The Last Judgment precedes the Resurrection. Judged by the Messiah, the nations with their guardian angels and stars shall be cast into Gehenna. According to Rabbi Eleazar of Modi'im, in answer to the protests of the princes of the seventy-two nations, God will say, "Let each nation go through the fire together with its guardian deity," when Israel alone will be saved (Cant. R. ii. 1). This gave rise to the idea adopted by Christianity, that the Messiah would pass through Hades (Test. Patr., Benjamin, 9; Yalḳ., Isa. 359; see Eppstein, "Bereshit Rabbati," 1888, p. 31). The end of the judgment of the heathen is the establishment of the kingdom of God (Mek., Beshallaḥ, 'Amaleḳ). The Messiah will cast Satan into Gehenna, and death and sorrow flee forever (Pesiḥ. R. 36; see also Antichrist; Armilus; Belial).

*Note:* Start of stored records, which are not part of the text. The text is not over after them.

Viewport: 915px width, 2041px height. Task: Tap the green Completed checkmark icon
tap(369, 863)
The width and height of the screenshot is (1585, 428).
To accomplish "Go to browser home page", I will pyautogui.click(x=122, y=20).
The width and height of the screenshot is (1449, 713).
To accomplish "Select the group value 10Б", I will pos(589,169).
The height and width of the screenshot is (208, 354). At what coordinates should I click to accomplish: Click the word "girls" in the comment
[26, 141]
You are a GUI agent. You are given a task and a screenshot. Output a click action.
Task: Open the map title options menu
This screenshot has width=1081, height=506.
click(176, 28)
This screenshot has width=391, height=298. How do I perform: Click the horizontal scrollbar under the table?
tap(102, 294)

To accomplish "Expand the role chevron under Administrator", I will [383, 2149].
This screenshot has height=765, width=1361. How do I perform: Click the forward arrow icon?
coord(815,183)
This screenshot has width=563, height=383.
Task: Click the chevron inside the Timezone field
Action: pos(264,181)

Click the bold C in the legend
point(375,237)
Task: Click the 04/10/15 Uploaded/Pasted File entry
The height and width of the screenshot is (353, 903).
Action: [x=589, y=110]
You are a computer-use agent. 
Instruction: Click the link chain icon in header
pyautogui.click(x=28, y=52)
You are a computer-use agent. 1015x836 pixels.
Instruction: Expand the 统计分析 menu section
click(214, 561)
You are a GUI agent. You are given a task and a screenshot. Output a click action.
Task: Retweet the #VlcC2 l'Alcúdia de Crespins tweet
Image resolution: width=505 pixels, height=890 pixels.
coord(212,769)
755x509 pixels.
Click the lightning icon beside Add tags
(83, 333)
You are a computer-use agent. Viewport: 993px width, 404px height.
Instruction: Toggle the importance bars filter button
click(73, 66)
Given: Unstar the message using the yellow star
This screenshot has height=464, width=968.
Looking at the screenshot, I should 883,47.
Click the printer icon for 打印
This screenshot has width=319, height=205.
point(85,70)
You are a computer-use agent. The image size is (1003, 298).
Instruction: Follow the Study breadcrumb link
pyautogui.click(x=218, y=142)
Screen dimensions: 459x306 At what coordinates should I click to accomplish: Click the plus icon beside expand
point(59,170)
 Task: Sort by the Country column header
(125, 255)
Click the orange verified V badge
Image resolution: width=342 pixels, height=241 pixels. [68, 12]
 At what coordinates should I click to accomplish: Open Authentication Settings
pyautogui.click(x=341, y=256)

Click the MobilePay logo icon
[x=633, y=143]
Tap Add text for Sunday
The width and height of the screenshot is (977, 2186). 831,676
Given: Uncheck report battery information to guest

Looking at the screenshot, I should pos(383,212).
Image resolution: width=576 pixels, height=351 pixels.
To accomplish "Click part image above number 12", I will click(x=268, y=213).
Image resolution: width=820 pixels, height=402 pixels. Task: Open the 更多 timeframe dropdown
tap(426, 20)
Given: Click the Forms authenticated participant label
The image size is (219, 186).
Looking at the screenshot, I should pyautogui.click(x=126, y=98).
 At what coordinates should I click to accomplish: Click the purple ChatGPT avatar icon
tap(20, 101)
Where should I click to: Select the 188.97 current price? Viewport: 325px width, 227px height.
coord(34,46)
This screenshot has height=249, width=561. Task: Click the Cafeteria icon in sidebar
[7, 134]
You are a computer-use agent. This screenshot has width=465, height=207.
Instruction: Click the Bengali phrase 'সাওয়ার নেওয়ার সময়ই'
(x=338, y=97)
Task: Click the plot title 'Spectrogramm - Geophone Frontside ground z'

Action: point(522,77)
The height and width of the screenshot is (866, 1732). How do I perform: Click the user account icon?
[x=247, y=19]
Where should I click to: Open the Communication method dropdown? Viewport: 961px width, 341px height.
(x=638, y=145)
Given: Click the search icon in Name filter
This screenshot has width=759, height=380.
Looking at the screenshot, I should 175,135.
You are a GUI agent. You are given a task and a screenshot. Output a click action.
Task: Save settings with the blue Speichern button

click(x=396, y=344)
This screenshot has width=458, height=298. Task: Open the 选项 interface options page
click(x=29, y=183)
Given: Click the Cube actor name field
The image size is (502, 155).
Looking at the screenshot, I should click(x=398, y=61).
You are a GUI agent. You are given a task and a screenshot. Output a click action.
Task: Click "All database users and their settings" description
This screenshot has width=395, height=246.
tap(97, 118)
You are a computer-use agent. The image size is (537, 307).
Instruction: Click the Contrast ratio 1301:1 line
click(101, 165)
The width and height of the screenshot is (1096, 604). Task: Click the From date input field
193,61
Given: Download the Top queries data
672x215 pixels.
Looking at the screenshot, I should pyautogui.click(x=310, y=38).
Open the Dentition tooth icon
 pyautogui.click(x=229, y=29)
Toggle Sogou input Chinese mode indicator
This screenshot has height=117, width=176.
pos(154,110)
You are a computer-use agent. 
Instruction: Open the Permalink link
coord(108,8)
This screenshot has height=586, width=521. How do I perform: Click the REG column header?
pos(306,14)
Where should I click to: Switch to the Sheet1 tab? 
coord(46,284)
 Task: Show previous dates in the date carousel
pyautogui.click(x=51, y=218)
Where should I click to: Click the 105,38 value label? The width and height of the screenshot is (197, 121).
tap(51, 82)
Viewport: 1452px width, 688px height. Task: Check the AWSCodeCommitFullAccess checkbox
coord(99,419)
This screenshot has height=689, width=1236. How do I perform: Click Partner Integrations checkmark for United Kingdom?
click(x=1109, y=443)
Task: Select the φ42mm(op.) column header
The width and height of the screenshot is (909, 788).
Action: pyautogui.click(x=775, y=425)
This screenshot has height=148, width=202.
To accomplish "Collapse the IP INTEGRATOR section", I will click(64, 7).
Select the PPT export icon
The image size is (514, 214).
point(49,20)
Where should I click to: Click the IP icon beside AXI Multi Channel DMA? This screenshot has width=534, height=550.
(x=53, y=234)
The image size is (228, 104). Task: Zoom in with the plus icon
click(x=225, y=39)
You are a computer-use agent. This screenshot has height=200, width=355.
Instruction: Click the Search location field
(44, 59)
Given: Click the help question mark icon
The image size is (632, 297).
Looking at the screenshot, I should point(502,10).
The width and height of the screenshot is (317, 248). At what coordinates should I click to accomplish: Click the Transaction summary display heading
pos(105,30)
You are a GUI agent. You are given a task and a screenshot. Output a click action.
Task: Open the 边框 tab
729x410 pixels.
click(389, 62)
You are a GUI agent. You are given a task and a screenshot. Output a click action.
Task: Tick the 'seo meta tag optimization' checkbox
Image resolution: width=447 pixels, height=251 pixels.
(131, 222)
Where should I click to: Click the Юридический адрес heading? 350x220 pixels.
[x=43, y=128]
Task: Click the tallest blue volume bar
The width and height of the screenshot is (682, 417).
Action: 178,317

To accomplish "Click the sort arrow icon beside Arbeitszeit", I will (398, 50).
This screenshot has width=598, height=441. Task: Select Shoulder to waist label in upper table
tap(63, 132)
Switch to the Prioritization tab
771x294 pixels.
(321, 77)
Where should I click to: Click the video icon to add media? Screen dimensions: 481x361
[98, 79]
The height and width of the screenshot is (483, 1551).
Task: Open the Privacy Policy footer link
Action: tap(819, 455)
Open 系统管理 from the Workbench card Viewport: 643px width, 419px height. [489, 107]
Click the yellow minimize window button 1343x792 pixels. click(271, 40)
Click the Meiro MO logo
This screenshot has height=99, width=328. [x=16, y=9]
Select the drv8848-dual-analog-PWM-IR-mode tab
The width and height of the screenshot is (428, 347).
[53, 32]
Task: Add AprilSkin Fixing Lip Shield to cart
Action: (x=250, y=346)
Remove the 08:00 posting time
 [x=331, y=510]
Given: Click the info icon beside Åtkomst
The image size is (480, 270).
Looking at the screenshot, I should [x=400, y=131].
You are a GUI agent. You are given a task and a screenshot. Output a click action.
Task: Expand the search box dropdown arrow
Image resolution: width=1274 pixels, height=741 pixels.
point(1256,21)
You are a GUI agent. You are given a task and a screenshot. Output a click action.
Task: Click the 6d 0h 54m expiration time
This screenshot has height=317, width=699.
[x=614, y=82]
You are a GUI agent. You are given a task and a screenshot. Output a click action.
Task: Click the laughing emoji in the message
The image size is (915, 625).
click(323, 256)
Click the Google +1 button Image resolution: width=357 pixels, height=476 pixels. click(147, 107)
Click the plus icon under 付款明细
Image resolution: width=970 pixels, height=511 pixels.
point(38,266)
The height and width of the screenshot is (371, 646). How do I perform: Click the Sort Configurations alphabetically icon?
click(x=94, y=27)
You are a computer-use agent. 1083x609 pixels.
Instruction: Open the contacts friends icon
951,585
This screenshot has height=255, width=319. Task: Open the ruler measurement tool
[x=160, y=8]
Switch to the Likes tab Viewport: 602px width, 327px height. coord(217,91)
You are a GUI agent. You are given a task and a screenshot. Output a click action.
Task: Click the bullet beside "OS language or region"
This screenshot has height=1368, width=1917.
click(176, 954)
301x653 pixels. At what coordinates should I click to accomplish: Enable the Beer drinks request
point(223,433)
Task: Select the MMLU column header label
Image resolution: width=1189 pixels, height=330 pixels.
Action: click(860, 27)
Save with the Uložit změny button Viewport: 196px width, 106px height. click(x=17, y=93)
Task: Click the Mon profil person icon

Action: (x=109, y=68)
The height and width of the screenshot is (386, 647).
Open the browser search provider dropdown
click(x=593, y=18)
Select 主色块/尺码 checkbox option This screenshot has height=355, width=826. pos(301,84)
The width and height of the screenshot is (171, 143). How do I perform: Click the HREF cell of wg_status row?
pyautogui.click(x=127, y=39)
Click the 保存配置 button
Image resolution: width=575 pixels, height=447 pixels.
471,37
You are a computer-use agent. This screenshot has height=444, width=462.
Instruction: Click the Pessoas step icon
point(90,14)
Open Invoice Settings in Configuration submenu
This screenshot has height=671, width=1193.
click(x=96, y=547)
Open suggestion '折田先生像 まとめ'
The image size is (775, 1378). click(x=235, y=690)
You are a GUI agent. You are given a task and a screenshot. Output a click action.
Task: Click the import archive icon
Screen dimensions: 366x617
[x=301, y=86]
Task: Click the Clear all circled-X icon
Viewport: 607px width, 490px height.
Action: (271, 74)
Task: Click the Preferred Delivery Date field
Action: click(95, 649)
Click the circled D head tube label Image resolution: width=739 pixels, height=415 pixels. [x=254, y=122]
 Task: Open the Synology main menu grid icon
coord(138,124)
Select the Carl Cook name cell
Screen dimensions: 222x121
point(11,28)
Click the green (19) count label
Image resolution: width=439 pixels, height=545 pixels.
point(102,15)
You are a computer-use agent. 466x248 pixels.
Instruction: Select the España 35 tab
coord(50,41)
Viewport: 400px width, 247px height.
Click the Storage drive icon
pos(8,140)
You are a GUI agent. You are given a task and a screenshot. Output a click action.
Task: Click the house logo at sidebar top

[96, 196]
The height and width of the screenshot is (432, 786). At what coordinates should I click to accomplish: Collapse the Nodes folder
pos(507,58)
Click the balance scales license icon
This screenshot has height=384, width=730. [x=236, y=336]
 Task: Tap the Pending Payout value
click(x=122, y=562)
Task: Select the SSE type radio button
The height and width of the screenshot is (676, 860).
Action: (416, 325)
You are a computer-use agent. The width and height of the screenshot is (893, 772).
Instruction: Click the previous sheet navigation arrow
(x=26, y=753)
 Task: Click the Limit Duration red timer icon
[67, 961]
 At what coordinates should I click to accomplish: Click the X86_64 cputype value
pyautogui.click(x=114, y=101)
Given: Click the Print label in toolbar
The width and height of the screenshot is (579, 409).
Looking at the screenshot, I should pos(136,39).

In later times the belief in a universal Resurrection became general. "All men as they are born and die are to rise again," says Eliezer ben Ḳappar (Abotiv.). The Resurrection will occur at the close of the Messianic era (Enoch, xcviii. 10). Death will befall the Messiah after his four hundred years' reign, and all mankind and the world will lapse into primeval silence for seven days, after which the renewed earth will give forth its dead and God will judge the world and assign the evil-doers to the pit of hell and the righteous to paradise, which is on the opposite side (II Esd. vii. 26-36). All evildoers meet with everlasting punishment. It was a matter of dispute between the Shammaite R. Eliezer and the Hillelite R. Joshua whether the righteous among the heathen had a share in the future world or not (Tosef., Sanh. xiii. 2), the dispute hinging on the verse "the wicked shall return to Sheol, and all the Gentiles that forget God" (Ps. ix. 18 [A. V. 17], Hebr.). The doctrine "All Israelites have a share in the world to come" (Sanh. xi. 1) is based upon Isa. Ix. 21: "Thy people, all of them righteous, shall inherit the land" (Hebr.). At first resurrection was regarded as a miraculous boon granted only to the righteous (Test. Patr., Simeon, 6; Luke xiv. 14), but afterward it was considered to be universal in application and connected with the Last Judgment (Slavonic Enoch, lxvi. 5; comp. second blessing of the "Shemoneh 'Esreh"). Whether the process of the formation of the body at the Resurrection is the same as at birth is a matter of dispute between the Hillelites and Shammaites (Gen. R. xiv.; Lev. R. xiv.). For the state of the soul during the death of the body see Immortality and Soul.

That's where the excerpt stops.